Sonatine

Takeshi Kitano, Japan, 1993, 94 minutes

'Beat' Takeshi has a stand up comedy show in his own country and, for sure, Sonatine has its fair share of humour. Take, for example, the hilarious and bizarre sequence where two of Kitano's gangster companions act out a Benny-Hill style, fast motion sumo contest, or the tasty one line exchanges between Kitano and the giri he meets on the beach; it's clear that as a director he has good comic timing and the ability to comfortably juxtapose laughs and riveting action sequences.

However, don't get the impression that Sonatine is a comedy; it has the rather disturbing and tragic project of tracing the gradual annihilation of Kitano's Yakuza gang after it gets involved in the mob business of an Okinawa ally. Unlike an American gangster movie, whose pace and plot would probably build to an explosive climax, Sonatine shatters the continuity of any climactic process with periods of almost meditative serenity and inaction as Kitano and his men try to weather the storm of violence at a beachfront retreat.
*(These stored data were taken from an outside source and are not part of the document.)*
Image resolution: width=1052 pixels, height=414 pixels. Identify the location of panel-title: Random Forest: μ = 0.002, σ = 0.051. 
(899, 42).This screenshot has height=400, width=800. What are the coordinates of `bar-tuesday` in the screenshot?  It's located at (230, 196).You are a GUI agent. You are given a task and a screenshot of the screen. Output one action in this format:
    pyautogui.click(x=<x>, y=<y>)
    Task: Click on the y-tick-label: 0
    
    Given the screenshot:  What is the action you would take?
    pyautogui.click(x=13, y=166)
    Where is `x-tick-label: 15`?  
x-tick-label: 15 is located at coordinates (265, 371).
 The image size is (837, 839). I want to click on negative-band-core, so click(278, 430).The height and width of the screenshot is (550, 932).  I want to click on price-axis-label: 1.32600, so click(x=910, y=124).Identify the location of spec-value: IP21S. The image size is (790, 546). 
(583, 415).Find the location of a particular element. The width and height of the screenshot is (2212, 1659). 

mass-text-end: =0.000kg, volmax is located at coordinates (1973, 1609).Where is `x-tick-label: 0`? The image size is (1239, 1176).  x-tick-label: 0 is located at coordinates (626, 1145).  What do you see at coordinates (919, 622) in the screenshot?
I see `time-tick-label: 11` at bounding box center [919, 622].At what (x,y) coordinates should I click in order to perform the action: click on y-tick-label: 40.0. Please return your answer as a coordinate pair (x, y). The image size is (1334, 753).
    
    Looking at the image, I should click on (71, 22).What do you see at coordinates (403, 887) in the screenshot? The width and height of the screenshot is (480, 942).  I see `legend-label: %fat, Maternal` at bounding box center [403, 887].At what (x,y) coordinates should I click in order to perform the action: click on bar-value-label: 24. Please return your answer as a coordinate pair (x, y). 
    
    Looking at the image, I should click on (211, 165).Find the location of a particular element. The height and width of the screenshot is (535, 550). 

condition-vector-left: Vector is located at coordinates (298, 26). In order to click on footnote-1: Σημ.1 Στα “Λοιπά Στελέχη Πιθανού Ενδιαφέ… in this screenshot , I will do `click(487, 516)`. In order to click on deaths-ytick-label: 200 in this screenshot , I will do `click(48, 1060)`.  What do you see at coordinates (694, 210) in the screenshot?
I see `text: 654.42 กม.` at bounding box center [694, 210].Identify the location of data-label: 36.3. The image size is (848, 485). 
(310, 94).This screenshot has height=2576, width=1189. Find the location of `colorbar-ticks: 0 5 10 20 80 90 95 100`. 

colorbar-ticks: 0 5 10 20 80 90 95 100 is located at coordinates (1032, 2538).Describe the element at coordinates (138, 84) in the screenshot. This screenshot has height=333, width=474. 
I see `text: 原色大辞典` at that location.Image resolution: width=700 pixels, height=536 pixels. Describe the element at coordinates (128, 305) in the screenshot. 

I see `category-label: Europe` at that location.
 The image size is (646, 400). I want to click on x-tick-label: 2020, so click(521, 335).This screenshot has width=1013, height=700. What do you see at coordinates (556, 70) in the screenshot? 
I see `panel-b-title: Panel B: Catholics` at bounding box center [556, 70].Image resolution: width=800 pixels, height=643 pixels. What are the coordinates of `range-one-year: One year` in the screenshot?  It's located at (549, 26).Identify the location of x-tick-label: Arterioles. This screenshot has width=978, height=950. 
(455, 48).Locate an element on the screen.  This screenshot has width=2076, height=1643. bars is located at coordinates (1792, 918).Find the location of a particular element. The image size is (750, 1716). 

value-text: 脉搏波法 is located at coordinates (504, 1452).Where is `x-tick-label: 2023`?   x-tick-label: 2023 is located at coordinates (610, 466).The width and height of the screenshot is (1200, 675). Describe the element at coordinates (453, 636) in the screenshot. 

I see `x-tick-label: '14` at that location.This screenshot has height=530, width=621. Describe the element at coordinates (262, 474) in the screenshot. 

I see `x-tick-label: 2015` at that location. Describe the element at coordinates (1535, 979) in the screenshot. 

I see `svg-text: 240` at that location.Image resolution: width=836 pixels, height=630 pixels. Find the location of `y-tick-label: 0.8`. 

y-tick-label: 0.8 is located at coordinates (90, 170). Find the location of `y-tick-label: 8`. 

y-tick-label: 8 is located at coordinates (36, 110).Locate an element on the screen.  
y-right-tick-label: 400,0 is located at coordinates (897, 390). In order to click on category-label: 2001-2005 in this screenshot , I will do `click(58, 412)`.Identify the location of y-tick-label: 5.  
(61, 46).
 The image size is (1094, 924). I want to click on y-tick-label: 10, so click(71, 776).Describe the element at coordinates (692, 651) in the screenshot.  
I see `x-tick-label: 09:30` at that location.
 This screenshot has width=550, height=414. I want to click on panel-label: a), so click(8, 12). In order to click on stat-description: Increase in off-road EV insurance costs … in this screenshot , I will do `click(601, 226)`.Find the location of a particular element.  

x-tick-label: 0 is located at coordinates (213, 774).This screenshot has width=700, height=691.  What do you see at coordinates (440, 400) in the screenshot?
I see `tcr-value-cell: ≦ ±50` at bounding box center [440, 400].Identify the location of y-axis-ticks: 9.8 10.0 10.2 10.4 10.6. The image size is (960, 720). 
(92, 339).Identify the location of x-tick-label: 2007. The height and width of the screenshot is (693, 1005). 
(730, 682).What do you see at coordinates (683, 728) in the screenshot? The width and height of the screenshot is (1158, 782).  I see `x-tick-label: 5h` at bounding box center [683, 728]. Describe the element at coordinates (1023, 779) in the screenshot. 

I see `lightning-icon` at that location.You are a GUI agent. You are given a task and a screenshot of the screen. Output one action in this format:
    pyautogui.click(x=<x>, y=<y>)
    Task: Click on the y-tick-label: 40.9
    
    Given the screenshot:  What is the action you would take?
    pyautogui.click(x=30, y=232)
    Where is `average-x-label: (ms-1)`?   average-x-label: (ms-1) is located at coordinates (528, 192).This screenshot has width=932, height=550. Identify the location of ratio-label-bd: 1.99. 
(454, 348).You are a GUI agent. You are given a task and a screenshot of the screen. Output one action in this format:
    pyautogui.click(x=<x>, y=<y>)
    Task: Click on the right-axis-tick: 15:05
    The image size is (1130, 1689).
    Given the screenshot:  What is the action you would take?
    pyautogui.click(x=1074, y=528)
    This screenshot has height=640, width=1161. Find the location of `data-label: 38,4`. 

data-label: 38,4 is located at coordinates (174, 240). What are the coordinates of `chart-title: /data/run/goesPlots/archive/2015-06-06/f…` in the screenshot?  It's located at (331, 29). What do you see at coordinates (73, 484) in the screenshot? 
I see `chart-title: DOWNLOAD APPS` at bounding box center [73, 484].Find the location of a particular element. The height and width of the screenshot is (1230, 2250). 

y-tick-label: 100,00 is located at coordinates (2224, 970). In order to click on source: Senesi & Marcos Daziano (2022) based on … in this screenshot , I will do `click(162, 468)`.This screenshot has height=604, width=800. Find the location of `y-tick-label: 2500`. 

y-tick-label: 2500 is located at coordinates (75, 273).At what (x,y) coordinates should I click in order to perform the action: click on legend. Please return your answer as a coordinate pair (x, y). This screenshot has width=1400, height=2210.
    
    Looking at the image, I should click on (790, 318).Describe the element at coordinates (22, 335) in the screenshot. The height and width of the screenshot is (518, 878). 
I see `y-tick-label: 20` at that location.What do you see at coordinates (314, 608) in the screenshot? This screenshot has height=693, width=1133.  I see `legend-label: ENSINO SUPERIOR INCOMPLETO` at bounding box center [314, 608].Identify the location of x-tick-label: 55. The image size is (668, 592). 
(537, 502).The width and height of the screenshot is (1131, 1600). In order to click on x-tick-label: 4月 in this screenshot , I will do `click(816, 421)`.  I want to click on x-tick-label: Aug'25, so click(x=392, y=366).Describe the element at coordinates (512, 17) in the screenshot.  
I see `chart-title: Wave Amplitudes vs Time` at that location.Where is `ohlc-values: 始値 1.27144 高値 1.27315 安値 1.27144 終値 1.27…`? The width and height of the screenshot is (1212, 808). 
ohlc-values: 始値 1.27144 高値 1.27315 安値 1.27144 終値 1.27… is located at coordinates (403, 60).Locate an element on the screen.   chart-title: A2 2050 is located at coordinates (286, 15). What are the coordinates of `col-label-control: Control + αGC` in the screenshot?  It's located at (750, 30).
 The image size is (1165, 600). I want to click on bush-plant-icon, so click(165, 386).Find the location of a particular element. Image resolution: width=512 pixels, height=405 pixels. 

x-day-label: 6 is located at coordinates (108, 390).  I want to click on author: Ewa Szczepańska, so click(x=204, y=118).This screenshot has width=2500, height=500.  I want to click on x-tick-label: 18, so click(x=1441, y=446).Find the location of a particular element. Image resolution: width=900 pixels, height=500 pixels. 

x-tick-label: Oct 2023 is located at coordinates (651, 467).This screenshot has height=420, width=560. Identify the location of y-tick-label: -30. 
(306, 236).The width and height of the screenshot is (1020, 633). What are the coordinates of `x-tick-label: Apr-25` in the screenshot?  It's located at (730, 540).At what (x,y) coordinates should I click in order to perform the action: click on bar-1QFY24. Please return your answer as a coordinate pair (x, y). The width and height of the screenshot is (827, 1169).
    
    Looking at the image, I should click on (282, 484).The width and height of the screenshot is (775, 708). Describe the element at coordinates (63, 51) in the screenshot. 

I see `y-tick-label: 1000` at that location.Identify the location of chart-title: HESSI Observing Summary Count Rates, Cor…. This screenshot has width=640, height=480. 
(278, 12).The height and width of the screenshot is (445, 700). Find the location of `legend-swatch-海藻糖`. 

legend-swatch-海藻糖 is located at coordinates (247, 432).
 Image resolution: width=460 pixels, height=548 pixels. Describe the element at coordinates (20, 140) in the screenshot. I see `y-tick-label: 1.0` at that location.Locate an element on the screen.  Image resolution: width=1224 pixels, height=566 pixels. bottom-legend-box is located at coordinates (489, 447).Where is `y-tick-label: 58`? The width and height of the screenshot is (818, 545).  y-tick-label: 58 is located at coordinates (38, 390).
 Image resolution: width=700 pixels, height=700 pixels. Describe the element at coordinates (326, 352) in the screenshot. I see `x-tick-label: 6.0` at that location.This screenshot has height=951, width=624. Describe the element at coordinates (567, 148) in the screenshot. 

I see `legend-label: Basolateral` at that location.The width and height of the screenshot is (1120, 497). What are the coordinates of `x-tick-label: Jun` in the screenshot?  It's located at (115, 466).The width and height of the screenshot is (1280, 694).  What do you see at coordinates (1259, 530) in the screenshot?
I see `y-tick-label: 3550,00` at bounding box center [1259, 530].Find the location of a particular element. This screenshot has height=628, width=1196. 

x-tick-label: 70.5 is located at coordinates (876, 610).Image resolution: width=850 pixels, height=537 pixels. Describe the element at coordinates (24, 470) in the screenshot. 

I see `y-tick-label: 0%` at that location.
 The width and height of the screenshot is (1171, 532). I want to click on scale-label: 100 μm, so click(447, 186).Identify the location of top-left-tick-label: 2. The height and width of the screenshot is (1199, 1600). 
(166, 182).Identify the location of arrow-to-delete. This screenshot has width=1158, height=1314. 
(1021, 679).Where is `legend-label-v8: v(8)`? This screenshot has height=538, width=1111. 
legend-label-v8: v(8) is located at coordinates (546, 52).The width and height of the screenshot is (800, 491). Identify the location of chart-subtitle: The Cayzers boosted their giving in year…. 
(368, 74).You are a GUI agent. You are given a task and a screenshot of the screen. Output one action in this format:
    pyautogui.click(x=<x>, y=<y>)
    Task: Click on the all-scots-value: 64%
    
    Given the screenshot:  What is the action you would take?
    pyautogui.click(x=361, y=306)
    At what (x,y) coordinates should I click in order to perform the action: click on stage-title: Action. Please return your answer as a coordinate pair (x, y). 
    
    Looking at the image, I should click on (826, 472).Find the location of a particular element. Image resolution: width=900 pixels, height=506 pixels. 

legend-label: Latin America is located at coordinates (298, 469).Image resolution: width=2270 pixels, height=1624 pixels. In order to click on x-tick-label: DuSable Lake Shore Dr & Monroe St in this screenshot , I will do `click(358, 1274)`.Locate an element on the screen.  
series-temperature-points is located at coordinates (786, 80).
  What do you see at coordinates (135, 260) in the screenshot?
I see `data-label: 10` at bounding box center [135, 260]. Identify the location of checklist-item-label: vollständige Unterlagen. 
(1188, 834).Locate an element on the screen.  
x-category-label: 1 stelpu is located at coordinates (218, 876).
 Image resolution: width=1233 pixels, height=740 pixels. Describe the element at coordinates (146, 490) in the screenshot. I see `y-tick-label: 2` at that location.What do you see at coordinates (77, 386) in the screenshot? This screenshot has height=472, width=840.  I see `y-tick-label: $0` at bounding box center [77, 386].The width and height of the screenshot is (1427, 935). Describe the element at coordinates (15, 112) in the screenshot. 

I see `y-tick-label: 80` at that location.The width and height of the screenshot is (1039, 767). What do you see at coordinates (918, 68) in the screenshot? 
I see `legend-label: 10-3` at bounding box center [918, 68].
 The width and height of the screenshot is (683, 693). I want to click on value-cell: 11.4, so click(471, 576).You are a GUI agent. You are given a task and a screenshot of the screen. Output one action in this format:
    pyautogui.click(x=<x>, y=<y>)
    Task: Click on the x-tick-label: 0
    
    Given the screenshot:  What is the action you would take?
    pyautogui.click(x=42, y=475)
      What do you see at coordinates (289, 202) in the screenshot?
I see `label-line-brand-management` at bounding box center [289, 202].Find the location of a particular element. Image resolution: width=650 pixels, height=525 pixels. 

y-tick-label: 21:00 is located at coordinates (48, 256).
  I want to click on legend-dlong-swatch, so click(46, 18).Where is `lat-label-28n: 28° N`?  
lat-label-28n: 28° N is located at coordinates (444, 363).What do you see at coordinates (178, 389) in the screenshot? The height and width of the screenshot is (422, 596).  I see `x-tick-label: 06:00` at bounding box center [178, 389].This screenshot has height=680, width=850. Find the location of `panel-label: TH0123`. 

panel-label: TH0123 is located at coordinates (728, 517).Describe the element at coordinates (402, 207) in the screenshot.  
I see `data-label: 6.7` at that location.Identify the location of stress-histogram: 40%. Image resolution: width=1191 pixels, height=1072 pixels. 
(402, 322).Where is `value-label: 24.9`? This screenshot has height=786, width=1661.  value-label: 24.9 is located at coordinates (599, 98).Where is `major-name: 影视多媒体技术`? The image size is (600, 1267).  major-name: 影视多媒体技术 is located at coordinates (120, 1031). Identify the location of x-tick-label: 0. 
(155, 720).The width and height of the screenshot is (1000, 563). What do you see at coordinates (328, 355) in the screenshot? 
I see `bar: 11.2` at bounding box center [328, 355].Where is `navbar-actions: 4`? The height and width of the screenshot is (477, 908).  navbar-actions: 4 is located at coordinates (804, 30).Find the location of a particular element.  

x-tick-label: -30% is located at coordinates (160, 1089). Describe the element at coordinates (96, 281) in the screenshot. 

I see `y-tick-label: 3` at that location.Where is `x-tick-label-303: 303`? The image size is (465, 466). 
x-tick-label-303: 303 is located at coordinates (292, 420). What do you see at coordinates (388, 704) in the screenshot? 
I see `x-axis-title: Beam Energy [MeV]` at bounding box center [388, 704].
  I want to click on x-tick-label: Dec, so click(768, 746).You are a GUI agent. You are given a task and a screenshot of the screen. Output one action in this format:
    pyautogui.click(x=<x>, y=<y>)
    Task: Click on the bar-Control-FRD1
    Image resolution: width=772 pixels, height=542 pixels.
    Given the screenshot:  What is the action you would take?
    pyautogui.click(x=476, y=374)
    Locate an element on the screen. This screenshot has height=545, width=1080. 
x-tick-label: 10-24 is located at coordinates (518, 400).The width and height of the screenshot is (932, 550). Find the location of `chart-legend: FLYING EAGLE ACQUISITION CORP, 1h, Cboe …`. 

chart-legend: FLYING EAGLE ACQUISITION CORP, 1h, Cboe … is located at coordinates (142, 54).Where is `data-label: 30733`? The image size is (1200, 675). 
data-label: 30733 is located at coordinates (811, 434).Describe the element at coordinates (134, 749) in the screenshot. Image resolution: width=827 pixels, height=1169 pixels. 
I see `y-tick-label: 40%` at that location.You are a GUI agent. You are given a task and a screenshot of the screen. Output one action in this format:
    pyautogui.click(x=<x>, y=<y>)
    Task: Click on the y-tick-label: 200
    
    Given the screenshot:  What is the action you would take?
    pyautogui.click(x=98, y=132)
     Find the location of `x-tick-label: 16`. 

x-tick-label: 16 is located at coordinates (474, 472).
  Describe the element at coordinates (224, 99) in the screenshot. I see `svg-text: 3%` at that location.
Nevertheless it's undeniable that Sonatine does manage a rousing climax as Takeshi strides through the double doors of an office building to engage the enemy in an intense gun battle which is teasingly viewed from the parking lot as a series of flashes and shadows thrown up by the blaze of machine gun fire.

An amazing portrayal of violence as a modern way of life, Sonatine is cool, stylish, intelligent, funny, and quite unlike anything you've seen in the last couple of years. Don't miss the tasteful still life shots after the credits.